## WHAT THE TASK REQUIRES
From the line with "522x532 pixels." to the final line, print the records exactly as they are.
(Beginning of SOURCE DATA)
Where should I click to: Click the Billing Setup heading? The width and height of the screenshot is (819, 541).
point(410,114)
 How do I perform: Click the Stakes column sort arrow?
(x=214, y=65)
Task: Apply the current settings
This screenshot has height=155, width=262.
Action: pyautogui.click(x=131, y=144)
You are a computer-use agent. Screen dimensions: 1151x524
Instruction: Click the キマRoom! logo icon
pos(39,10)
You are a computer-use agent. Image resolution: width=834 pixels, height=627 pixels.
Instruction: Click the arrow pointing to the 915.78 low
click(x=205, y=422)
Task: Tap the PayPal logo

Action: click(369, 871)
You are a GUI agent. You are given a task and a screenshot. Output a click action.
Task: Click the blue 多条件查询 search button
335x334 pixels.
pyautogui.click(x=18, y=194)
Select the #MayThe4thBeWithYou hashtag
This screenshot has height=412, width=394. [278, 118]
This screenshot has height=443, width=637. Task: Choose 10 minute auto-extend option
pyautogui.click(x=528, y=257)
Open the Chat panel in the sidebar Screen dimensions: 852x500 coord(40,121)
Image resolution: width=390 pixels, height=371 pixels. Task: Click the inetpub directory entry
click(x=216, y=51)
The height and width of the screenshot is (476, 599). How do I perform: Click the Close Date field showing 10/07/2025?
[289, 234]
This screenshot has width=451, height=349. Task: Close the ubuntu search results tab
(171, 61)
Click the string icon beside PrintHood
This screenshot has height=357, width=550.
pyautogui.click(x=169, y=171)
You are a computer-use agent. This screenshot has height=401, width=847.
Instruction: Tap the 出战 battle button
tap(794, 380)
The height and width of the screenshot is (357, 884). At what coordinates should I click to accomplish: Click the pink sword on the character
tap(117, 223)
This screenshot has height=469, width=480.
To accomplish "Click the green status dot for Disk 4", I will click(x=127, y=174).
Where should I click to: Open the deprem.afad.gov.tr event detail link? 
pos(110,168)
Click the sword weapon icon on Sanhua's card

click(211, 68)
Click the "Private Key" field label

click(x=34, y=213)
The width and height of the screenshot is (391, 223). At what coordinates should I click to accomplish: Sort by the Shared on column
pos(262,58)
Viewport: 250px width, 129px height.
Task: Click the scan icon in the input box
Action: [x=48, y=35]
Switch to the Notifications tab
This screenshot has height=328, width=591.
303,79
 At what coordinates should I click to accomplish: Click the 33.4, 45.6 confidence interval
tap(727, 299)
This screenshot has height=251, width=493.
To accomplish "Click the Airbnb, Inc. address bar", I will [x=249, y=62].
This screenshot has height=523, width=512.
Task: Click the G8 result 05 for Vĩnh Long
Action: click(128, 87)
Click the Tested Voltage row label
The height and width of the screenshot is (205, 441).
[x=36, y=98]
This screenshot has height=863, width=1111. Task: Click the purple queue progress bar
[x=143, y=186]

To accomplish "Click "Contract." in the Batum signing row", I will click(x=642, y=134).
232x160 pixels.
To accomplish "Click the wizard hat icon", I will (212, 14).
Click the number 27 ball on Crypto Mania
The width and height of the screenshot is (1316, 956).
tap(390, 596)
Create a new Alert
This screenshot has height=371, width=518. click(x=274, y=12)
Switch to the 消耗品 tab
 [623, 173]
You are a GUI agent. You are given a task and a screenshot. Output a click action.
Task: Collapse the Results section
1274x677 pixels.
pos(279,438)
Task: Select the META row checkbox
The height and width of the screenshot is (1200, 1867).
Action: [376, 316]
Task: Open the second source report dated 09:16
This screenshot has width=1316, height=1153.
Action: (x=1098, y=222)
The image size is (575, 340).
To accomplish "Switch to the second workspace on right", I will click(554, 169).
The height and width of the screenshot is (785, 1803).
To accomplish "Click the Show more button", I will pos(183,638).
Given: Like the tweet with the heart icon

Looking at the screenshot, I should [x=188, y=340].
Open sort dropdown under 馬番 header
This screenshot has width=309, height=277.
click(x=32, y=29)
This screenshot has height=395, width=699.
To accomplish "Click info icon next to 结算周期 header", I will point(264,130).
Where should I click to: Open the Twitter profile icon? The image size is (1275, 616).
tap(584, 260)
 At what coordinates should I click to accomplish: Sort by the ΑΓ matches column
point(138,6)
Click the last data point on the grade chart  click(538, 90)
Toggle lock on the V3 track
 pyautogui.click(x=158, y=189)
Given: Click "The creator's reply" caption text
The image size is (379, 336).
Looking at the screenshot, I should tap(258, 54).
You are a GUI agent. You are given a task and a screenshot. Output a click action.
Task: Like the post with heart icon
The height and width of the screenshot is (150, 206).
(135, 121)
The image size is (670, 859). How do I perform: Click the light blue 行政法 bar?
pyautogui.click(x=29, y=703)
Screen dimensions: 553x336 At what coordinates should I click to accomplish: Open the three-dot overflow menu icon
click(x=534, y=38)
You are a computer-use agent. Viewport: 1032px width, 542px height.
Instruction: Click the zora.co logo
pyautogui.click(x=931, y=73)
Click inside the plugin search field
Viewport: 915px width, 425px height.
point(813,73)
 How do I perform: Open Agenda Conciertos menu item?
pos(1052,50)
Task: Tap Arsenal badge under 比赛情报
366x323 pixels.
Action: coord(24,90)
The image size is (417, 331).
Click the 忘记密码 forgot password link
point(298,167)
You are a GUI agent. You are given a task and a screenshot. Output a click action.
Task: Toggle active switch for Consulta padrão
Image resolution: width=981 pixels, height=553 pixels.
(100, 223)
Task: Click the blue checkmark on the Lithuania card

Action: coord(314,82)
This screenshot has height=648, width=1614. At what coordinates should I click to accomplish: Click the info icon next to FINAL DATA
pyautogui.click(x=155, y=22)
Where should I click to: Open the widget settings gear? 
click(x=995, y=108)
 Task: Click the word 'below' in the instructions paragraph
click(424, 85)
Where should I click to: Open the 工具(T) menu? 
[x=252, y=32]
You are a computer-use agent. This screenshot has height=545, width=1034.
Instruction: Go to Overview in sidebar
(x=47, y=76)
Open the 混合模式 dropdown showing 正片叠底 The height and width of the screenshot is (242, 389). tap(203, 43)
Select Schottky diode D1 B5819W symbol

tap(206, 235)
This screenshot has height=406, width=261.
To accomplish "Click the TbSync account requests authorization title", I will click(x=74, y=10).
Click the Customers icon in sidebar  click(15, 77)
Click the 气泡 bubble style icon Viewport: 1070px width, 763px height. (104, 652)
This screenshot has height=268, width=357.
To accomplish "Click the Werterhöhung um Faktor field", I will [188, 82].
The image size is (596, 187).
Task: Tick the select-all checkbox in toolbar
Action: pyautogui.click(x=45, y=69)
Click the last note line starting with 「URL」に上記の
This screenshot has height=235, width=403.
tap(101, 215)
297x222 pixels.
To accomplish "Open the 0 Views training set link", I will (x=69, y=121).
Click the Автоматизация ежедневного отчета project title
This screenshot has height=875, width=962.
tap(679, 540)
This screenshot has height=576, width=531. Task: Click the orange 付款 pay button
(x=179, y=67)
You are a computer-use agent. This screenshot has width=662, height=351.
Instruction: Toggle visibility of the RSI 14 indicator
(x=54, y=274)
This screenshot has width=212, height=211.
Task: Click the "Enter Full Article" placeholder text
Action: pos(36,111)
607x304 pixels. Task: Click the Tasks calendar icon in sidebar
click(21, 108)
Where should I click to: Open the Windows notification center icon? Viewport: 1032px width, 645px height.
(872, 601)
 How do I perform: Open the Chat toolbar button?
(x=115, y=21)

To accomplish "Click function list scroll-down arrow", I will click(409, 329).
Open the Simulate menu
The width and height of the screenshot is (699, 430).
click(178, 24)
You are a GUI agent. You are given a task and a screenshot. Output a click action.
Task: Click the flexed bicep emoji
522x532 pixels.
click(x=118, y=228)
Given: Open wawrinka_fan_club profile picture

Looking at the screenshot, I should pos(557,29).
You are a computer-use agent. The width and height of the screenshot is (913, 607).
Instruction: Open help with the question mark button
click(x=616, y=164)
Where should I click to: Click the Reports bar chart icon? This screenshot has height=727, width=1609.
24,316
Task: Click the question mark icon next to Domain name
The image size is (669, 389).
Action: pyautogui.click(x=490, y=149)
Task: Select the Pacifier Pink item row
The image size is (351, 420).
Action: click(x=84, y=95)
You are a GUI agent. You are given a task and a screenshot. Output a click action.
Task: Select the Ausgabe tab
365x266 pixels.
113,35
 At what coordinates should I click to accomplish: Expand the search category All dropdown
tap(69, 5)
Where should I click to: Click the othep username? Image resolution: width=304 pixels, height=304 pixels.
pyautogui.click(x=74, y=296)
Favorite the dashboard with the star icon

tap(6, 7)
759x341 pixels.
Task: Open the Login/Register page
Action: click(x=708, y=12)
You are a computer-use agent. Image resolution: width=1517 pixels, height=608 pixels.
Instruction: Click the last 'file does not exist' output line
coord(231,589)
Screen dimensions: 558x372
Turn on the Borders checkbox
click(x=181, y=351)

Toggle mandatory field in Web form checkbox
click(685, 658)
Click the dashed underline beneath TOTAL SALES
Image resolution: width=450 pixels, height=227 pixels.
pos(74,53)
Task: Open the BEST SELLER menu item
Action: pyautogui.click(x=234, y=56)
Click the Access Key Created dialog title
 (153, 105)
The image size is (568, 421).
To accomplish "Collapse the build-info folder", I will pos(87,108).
(End of SOURCE DATA)
## REPLY
522x532 pixels.
click(x=118, y=228)
Given: Open wawrinka_fan_club profile picture

Looking at the screenshot, I should pos(557,29).
You are a computer-use agent. The width and height of the screenshot is (913, 607).
Instruction: Open help with the question mark button
click(x=616, y=164)
Where should I click to: Click the Reports bar chart icon? This screenshot has height=727, width=1609.
24,316
Task: Click the question mark icon next to Domain name
The image size is (669, 389).
Action: pyautogui.click(x=490, y=149)
Task: Select the Pacifier Pink item row
The image size is (351, 420).
Action: click(x=84, y=95)
You are a GUI agent. You are given a task and a screenshot. Output a click action.
Task: Select the Ausgabe tab
365x266 pixels.
113,35
 At what coordinates should I click to accomplish: Expand the search category All dropdown
tap(69, 5)
Where should I click to: Click the othep username? Image resolution: width=304 pixels, height=304 pixels.
pyautogui.click(x=74, y=296)
Favorite the dashboard with the star icon

tap(6, 7)
759x341 pixels.
Task: Open the Login/Register page
Action: click(x=708, y=12)
You are a computer-use agent. Image resolution: width=1517 pixels, height=608 pixels.
Instruction: Click the last 'file does not exist' output line
coord(231,589)
Screen dimensions: 558x372
Turn on the Borders checkbox
click(x=181, y=351)

Toggle mandatory field in Web form checkbox
click(685, 658)
Click the dashed underline beneath TOTAL SALES
Image resolution: width=450 pixels, height=227 pixels.
pos(74,53)
Task: Open the BEST SELLER menu item
Action: pyautogui.click(x=234, y=56)
Click the Access Key Created dialog title
 (153, 105)
The image size is (568, 421).
To accomplish "Collapse the build-info folder", I will pos(87,108).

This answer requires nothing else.